3 Presentations

• 
  03:30 PM - 03:55 PM

  Generation planning and operation at Hydro-Québec

  • Alexandre Blondin Massé, presenter, IREQ, Hydro-Québec
  • Alexandre Besner, IREQ, Hydro-Québec
  • Abderrahman Bani, IREQ, Hydro-Québec
  • Mouad Morabit, IREQ

  Hydro-Quebec (HQ) is a vertically integrated utility that produces, transmits and distributes most of the electricity in the province of Quebec. The power grid it operates has a particular architecture created by large hydroelectric dams located far North and the extensive 735kV transmission grid that allows the generated power to reach the majority of the load located thousand of kilometers away in the southern region of Quebec. The specificity of the grid has led HQ to develop monitoring tools responsible for generating so-called stability limits. Those stability limits take into account several non linear phenomena such as angular stability, frequency stability or voltage stability. Since generation planning and operation tools rely mostly on mixed integer linear programming formulation, HQ had to adapt its tools in order to integrate stability limits into them. In this presentation, we will present the challenges it faced, especially considering its reserve monitoring tool and unit commitment tool.

• 
  03:55 PM - 04:20 PM

  Black box optimization with virtual sensors for turbine deformations during startup events

  • Vincent Mai, presenter, IREQ - Hydro-Québec
  • Arthur Favrel,
  • Martin Gagnon,
  • Quang Hung Pham,

  During startup, hydroelectric turbine blades undergo important deformations, which significantly reduce the device’s Remaining Useful Life (RUL) through fatigue. Directly measuring these deformations can only be done for a dozen of trials during the commissioning of the turbines.
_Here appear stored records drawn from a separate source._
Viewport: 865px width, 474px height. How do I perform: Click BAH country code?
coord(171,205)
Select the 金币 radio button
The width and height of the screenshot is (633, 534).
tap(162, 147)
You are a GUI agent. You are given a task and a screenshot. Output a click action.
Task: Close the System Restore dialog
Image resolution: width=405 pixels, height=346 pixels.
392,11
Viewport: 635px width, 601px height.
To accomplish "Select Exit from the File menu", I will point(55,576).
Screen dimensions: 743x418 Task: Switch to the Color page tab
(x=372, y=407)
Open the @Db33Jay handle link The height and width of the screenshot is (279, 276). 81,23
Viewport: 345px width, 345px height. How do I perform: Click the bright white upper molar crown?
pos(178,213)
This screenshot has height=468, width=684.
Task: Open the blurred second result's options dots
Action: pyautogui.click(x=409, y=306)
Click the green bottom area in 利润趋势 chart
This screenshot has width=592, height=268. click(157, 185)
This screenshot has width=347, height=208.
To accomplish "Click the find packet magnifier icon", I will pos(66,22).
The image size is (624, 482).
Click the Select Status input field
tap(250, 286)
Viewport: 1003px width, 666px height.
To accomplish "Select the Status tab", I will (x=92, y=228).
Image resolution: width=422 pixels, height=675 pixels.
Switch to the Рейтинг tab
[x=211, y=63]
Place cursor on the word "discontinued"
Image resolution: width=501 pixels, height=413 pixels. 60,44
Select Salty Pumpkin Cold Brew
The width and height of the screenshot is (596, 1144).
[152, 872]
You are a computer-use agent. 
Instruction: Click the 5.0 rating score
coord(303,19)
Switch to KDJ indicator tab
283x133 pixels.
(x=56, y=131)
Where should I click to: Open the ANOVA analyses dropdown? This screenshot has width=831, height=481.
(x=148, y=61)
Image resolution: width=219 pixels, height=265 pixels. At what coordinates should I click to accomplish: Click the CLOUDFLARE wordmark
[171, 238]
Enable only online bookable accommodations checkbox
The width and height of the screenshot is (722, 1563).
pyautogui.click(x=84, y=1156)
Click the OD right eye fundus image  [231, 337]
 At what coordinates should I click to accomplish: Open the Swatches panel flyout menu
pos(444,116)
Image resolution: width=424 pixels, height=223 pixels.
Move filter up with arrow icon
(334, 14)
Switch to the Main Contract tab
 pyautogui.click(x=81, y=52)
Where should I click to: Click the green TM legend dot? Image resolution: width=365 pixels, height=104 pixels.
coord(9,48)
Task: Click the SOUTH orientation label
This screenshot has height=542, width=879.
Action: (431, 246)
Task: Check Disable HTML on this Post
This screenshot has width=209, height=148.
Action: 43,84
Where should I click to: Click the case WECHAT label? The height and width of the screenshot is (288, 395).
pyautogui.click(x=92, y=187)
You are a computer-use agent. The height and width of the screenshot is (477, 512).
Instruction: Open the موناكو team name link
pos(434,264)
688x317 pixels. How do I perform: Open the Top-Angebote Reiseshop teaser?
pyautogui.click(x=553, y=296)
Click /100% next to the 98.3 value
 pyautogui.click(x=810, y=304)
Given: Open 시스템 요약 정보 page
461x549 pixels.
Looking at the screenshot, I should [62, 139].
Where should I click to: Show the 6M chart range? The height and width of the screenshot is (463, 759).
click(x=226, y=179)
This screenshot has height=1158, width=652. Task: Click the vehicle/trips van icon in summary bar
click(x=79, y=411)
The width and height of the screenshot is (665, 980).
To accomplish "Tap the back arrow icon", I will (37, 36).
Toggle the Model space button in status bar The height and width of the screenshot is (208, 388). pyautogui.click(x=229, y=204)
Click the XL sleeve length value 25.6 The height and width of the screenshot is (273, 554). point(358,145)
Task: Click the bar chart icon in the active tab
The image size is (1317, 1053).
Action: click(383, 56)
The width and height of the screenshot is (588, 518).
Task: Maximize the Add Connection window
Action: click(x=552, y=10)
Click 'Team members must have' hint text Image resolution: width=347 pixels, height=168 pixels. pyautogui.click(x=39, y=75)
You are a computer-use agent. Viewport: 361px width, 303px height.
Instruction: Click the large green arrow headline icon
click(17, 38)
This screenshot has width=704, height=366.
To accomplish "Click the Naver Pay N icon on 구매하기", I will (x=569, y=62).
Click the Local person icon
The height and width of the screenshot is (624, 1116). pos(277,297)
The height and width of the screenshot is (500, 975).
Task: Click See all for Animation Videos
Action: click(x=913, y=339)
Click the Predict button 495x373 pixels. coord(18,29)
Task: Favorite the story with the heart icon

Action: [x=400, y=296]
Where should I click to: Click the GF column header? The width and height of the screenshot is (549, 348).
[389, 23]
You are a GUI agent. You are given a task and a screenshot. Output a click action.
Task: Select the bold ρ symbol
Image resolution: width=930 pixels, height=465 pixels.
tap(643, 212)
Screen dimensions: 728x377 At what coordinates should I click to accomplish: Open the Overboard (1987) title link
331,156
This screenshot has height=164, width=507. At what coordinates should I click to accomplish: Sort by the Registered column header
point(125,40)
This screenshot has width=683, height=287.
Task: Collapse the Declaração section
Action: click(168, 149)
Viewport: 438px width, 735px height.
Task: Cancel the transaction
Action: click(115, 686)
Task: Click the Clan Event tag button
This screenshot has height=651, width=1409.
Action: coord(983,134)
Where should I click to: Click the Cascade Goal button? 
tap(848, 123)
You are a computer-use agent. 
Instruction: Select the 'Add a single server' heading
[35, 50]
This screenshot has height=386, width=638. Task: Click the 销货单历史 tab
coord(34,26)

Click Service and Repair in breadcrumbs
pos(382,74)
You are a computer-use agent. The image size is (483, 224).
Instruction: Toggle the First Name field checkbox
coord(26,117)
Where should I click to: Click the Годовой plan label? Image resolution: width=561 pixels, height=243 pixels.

Our objective during these trials is to find the optimal startup controller parameters which minimize the deformation peak-to-peak range while reaching the synchronous rotation speed in given time. After gathering some initial startups, we train a neural model to predict the deformation envelope from the turbine’s startup trajectory in the 2-D space defined by the rotational speed and the wicket gates opening. This model, coupled with a turbine dynamics surrogate simulator, defines a black box. Given a set of startup parameters, it outputs a cost based on the deformation amplitude, the model’s uncertainty, and the time to reach the synchronous speed. The NOMAD optimizer is then used to find the optimal parameters. First, in an active learning phase, the cost considers the model’s uncertainty so that the optimized parameters, when tested on the turbine, provide relevant data to improve the deformation model. Then, we only consider the deformation amplitude and time to synchronous speed to output the optimal startup parameters.

• 
  04:20 PM - 04:45 PM

  Resource-constrained transmission maintenance scheduling problem at HQ

  • Amira Dems, presenter, Institut de recherche d’Hydro-Québec
  • amaury Guichard , Polytechnique Montréal
  • Mohamed Gaha, IREQ
  • Alain Côté, IREQ
  • Franklin Nguewouo, Hydro-Québec
  • Quentin Cappart, Polytechnique Montréal

  The Transmission Maintenance Scheduling (TMS) is a strategic problem in asset management for electrical utilities around the worlds. It consists in generating an annual plan for the preventive maintenance of electric power transmission equipment. The resulting maintenance plan must ensure a continuous power flow during maintenance operations. It must also satisfy various constraints such as the stability of the network and the availability of skilled teams to fulfill the planned maintenance tasks. The proposed TMS problem is part of an important project for asset management at Hydro-Quebec (HQ). It is a variant addressing the human resource allocation constraints to ensure the feasibility of a maintenance plan (respecting the available number of technicians in each period). The problem is solved using a constraint-satisfaction approach and experiments are carried out on a HQ power subnetwork, with limits on the capacity of available electricians.